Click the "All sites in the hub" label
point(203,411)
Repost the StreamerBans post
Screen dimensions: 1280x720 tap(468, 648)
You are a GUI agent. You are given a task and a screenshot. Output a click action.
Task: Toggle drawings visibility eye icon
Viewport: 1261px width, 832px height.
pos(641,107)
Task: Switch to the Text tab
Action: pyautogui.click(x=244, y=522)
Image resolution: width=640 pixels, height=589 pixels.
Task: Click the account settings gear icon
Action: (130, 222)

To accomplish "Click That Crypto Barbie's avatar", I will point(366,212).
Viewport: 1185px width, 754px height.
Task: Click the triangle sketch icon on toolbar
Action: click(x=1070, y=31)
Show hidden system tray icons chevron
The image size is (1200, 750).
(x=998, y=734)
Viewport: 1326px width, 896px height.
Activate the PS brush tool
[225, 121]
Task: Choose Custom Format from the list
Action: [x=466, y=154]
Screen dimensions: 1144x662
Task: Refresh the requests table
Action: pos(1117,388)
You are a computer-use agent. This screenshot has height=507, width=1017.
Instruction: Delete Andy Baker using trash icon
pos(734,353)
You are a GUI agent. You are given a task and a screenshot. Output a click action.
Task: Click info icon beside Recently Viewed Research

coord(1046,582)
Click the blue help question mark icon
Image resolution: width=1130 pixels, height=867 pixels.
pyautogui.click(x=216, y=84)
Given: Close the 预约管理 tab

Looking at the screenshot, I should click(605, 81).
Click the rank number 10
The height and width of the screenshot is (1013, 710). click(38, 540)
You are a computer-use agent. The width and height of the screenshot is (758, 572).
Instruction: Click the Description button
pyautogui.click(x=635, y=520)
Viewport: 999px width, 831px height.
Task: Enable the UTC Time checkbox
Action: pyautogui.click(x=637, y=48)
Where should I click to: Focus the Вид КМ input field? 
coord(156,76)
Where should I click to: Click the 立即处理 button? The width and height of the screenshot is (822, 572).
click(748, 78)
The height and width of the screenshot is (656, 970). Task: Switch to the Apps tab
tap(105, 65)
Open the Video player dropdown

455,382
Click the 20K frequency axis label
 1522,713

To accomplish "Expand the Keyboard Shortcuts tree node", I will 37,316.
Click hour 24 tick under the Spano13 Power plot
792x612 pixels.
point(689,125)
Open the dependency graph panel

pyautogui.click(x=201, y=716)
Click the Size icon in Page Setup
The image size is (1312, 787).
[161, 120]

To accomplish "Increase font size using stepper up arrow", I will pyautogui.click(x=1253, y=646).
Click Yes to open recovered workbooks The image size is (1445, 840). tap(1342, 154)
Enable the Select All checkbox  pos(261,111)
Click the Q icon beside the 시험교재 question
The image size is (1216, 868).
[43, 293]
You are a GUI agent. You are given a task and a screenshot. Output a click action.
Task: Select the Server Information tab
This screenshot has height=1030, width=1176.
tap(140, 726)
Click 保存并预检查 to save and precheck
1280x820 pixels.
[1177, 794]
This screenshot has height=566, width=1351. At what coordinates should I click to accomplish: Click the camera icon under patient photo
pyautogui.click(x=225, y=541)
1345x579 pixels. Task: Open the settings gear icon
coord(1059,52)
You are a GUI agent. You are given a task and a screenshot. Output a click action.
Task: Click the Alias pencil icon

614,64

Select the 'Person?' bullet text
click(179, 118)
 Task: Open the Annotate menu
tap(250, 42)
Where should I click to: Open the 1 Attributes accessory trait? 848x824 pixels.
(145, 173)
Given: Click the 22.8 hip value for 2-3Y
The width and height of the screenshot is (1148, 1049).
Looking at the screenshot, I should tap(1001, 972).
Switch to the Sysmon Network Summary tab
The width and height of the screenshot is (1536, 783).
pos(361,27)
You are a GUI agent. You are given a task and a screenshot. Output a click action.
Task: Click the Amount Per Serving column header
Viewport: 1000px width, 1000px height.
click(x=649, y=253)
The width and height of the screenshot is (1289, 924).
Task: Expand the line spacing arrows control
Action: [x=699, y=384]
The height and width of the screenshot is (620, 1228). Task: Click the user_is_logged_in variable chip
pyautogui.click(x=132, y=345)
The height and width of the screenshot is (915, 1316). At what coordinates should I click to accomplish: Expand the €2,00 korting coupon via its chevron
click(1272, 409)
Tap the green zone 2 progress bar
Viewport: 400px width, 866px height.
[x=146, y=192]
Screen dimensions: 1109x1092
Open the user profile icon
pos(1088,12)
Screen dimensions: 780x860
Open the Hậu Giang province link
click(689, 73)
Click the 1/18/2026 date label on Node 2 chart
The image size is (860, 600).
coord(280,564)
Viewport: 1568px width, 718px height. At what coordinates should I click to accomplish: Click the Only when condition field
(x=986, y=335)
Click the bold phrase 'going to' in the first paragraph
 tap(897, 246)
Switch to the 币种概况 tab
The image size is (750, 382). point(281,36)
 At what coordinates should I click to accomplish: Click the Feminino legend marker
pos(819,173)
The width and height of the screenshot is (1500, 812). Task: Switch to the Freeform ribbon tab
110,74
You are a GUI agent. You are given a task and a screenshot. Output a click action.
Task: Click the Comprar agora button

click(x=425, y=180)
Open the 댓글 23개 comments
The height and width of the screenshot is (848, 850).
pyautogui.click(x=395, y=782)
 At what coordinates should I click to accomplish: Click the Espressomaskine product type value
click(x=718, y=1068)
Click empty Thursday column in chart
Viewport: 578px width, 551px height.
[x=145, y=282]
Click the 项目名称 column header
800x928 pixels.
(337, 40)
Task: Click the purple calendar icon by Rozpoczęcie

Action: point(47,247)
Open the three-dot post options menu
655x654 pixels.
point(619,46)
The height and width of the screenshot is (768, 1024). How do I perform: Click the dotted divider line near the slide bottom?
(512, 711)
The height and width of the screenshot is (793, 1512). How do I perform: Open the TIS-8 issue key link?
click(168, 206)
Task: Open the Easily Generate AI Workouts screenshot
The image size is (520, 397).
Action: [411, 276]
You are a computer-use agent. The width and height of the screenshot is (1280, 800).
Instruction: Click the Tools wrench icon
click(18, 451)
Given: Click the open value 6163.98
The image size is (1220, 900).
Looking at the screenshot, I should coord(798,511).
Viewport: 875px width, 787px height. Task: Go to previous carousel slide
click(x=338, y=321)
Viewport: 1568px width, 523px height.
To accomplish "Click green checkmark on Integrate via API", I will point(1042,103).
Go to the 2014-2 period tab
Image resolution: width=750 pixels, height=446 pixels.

+++

Problem to solve
Check each line of the records for the word "computer", and show the lines that contain it.

Exercise solution
You are a computer-use agent. This screenshot has height=507, width=1017.
You are a computer-use agent. The width and height of the screenshot is (758, 572).
You are a computer-use agent. The width and height of the screenshot is (1280, 800).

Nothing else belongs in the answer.